Much at stake in listing decision on Northern California summer steelhead

In California by steelheaders

We love all steelhead here at Wild Steelheaders United, but some anadromous O. mykiss populations may deserve more love than others.

 

Consider wild summer run steelhead in Northern California. The available data for wild summers between Redwood Creek and the Gualala River (including the legendary Eel River watershed) suggest their numbers are greatly depleted — probably enough to warrant additional protections under state or federal endangered species statutes.

 

 

Based on a recent decision by the California Fish and Game Commission, NorCal summer steelhead could receive this kind of status by 2020. The Commission recently reviewed a petition to list Northern California summer runs as endangered under the California Endangered Species Act (CESA), and voted unanimously to direct the California Department of Fish and Wildlife to conduct a formal species status review over the next year.

 

Northern California coastal steelhead are already listed as threatened under the federal Endangered Species Act. Threatened status means the population has been determined to be at risk of falling below a naturally-sustainable level; endangered means it is likely to go extinct without significant intervention.

 

Wild summer run steelhead in northern California are now so few that they may deserve the more drastic status designation.

 

 

The Commission’s ultimate decision on this petition will depend on CDFW’s findings and recommendation — and could have implications for how we conserve and manage steelhead up and down the West Coast.

 

 

Why?
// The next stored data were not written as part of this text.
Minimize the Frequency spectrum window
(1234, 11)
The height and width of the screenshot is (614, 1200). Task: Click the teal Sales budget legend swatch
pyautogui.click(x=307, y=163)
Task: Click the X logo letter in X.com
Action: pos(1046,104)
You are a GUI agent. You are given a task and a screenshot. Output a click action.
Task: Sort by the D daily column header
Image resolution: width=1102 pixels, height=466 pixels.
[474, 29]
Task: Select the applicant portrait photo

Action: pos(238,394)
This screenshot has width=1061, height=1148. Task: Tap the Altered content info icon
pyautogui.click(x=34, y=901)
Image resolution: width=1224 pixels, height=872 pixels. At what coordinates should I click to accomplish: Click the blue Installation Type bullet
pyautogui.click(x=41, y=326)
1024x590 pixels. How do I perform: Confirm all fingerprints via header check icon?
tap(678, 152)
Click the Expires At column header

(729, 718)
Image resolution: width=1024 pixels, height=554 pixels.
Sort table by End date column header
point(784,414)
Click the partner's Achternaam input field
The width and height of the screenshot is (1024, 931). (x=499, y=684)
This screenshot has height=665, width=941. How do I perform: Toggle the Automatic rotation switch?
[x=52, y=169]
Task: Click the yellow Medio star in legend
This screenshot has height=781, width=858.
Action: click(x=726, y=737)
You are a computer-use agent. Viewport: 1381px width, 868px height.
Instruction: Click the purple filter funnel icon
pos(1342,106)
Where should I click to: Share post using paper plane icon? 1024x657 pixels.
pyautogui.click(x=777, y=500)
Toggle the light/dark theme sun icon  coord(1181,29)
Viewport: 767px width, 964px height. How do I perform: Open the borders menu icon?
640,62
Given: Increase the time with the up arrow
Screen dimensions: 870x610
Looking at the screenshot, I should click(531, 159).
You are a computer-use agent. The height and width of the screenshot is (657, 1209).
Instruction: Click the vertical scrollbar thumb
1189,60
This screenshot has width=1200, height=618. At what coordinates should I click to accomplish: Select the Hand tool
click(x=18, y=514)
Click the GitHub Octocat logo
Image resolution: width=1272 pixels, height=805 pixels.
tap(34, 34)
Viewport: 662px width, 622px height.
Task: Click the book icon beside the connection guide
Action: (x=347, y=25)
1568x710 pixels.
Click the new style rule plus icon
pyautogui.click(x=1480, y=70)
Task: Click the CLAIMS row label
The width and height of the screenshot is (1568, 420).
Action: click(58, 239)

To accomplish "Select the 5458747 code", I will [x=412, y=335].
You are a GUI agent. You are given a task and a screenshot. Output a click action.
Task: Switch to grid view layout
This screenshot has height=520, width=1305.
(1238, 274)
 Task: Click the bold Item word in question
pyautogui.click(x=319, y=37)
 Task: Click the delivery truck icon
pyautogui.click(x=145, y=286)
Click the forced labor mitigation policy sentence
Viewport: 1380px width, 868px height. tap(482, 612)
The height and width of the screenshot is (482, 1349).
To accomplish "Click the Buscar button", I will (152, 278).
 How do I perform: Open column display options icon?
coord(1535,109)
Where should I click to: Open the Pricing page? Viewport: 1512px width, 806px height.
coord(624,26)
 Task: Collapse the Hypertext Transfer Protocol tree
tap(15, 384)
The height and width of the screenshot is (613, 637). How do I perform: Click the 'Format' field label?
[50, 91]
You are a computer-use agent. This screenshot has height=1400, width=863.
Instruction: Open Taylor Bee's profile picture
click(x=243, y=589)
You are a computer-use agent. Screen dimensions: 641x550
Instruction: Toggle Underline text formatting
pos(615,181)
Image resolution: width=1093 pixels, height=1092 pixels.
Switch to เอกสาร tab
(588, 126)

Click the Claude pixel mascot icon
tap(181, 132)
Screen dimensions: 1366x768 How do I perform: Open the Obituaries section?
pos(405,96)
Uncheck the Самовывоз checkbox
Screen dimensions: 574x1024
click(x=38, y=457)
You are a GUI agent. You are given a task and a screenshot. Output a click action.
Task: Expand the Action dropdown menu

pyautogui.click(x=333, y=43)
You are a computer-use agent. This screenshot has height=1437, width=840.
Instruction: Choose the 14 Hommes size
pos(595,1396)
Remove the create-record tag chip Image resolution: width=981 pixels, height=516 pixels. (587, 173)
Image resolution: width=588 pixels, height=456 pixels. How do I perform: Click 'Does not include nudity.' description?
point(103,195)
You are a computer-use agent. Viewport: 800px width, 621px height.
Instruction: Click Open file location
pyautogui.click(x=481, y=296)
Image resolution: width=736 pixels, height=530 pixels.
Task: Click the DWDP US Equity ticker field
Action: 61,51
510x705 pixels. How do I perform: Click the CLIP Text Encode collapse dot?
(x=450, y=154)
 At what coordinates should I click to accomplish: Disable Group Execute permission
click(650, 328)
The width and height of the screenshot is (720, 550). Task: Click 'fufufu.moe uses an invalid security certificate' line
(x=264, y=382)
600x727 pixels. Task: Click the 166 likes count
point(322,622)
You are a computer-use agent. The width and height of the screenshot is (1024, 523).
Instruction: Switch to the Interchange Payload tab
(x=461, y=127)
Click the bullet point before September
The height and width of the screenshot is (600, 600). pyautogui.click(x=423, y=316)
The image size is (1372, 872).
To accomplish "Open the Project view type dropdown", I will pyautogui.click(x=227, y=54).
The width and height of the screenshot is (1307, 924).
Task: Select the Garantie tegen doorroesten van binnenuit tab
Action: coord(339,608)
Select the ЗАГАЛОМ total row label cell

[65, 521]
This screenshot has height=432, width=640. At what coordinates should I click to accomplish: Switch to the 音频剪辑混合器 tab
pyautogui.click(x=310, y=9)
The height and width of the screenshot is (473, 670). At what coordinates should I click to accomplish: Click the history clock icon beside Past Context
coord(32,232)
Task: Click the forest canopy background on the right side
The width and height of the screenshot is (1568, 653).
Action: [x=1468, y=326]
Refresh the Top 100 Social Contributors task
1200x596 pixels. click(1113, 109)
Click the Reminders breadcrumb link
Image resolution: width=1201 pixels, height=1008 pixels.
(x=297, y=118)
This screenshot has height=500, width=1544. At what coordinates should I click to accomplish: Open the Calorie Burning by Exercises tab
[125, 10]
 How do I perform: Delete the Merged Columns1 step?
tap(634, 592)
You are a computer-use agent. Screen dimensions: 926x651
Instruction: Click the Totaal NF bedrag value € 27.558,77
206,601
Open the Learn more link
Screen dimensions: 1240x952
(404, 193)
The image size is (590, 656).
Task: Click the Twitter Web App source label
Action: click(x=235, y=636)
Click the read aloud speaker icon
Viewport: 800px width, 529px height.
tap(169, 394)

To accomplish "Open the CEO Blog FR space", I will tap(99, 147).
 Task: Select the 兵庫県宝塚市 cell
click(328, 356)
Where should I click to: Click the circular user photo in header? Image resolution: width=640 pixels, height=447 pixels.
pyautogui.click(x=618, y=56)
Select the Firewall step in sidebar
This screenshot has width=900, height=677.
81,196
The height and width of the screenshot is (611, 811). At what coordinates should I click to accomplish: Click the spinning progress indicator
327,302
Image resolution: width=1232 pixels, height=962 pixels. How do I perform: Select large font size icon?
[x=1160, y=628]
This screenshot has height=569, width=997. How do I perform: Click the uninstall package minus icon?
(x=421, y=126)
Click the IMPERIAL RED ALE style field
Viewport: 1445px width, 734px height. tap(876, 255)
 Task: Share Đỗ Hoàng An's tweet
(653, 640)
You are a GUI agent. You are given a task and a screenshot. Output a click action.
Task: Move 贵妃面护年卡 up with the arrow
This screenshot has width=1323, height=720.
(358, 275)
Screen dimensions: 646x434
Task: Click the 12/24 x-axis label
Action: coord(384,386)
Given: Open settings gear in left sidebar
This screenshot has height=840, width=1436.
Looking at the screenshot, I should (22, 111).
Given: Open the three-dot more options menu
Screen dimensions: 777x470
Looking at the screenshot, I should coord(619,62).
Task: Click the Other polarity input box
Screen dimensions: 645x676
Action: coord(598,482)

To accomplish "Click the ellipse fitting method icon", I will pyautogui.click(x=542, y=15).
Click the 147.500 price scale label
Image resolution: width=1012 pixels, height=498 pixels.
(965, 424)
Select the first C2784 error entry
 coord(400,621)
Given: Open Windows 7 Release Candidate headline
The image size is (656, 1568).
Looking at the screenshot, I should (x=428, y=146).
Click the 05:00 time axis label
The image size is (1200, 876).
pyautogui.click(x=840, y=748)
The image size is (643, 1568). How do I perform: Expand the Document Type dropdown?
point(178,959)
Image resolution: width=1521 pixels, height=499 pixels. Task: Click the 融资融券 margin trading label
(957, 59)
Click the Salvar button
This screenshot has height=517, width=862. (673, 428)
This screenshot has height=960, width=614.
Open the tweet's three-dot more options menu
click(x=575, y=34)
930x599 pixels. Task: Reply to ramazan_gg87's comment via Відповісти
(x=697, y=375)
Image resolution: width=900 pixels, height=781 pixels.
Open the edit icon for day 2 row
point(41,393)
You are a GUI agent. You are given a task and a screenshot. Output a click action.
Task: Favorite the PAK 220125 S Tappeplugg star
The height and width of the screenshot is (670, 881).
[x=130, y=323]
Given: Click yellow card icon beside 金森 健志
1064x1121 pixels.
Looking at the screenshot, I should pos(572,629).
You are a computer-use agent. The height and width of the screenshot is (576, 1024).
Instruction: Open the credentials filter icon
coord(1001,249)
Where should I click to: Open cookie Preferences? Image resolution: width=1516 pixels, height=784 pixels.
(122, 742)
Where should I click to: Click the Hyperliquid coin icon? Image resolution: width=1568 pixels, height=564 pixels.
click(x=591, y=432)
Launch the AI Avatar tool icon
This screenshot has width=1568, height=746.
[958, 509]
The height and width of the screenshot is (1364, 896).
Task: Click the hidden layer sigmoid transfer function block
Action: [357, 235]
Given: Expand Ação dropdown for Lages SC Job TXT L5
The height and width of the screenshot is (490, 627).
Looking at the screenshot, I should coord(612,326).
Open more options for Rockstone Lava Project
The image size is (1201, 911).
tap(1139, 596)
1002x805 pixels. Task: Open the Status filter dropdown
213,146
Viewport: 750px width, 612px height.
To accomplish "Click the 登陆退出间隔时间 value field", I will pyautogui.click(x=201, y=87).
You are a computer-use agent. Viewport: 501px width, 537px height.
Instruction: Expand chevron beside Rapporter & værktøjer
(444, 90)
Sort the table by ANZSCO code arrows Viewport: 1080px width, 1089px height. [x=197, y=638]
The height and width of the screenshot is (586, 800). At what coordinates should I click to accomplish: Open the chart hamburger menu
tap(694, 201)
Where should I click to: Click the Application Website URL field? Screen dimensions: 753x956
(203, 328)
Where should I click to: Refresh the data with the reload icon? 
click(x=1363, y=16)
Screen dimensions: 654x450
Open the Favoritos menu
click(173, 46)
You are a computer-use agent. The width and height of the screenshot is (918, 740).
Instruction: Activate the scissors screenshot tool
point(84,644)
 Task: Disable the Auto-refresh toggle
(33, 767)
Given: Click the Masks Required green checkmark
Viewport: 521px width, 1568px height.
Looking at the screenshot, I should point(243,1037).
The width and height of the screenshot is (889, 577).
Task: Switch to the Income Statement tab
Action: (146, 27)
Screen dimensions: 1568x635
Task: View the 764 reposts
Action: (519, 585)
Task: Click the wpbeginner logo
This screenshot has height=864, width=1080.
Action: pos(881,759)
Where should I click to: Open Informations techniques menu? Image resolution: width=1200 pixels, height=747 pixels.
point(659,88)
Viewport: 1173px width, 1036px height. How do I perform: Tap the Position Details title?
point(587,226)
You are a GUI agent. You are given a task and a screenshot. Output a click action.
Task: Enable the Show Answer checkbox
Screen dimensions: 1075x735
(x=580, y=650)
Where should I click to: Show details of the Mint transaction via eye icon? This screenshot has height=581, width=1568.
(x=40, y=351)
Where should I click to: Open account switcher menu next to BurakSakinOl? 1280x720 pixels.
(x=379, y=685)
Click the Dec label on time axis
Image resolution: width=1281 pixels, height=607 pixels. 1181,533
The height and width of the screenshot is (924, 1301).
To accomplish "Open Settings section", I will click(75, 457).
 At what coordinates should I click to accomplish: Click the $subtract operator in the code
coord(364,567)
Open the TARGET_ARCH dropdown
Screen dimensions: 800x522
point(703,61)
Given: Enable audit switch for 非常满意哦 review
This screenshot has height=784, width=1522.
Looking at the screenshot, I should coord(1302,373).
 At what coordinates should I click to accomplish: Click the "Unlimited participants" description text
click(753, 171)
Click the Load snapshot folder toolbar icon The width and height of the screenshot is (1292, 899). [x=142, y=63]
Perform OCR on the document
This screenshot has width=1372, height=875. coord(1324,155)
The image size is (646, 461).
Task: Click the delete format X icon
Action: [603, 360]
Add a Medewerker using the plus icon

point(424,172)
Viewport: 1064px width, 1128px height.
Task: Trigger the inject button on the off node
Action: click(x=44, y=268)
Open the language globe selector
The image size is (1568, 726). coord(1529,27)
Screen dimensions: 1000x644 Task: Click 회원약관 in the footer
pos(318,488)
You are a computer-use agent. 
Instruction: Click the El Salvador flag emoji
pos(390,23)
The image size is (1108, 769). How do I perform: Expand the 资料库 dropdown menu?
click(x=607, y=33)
Because summer and winter run steelhead have, until now, been considered capable of producing fish of either run; resource agencies have therefore managed them that way and have listed “distinct population segments” (DPSs) or “ecologically significant units” (ESUs) only if they were depleted as a whole (not broken out by run timing).

 

 

Most steelhead aficionados know that steelhead are delineated into two races — summer runs and winter runs — based on the time of year they enter freshwater and their state of maturity when they do. However, recent research from Mike Miller’s lab at the University of California at Davis has revealed an important genetic difference between the two races (read this post for more info), suggesting that summer returning fish evolved long ago to take advantage of different run timing and freshwater habitats in summer and fall, and, more importantly, that this genetic difference cannot simply be flipped on and off. In other words, progeny of fall and winter returning steelhead can’t become summer run fish, and vice versa.

 

The Miller et al findings cast a different light on how we think about recovering a species, especially those with multiple races – like summer and winter steelhead and spring/summer and fall Chinook.

 

The long-held scientific belief that one race of steelhead could give rise to another — and that if winter runs were sufficiently abundant that could keep summer runs off the Endangered Species list — was based on the presumption that differences in life histories were due to lots of genes working in combination with one another, and that if issues constraining summer runs were solved (such as improving migration survival or reducing summer temperatures) winter runs would have enough diversity to breed with and/or produce some summer run life histories and contribute to rebuilding a summer run.

 

 

However, the latest research suggests this may not be the case with steelhead and Chinook. In fact, the differences in races may largely be due to a single gene, which means that it may be very difficult and rare for one race to give rise to another. Given this, it is highly unlikely that winter run populations, regardless of how robust they are, would give rise to enough summer runs over the next few tens of thousands of years to keep the summer runs viable.

 

There is some debate in the scientific community over how to incorporate the new genetic information into the accepted body of data and analysis, and, not surprisingly, it has raised questions about the current policy of listing races as a whole rather than separately. The decision that California makes on the petition to list northern California coastal summer run steelhead as endangered will provide some insight into how scientists and policy-makers more broadly may use the new genetic information.

 

A listing under the California ESA would essentially forge a new framework for conserving and managing steelhead at the state level. It would also affirm the value of the new science. Whether Federal policy and listing considerations and reviews adopt a similar approach will be interesting to watch.

 

Regardless of whether the petition to list northern California coastal summer run steelhead as Endangered under CESA is successful, we must do all we can to conserve summer run steelhead, the biggest and baddest of all steelhead, everywhere — especially now that we suspect summer runs are virtually a unique species of O. mykiss. We know what it will take to keep this race viable range-wide: continued restoration of habitat and fish passage; more enlightened water use and dam management; adjustments in policy and regulations as needed. It also takes will power — and that’s where anglers can really help.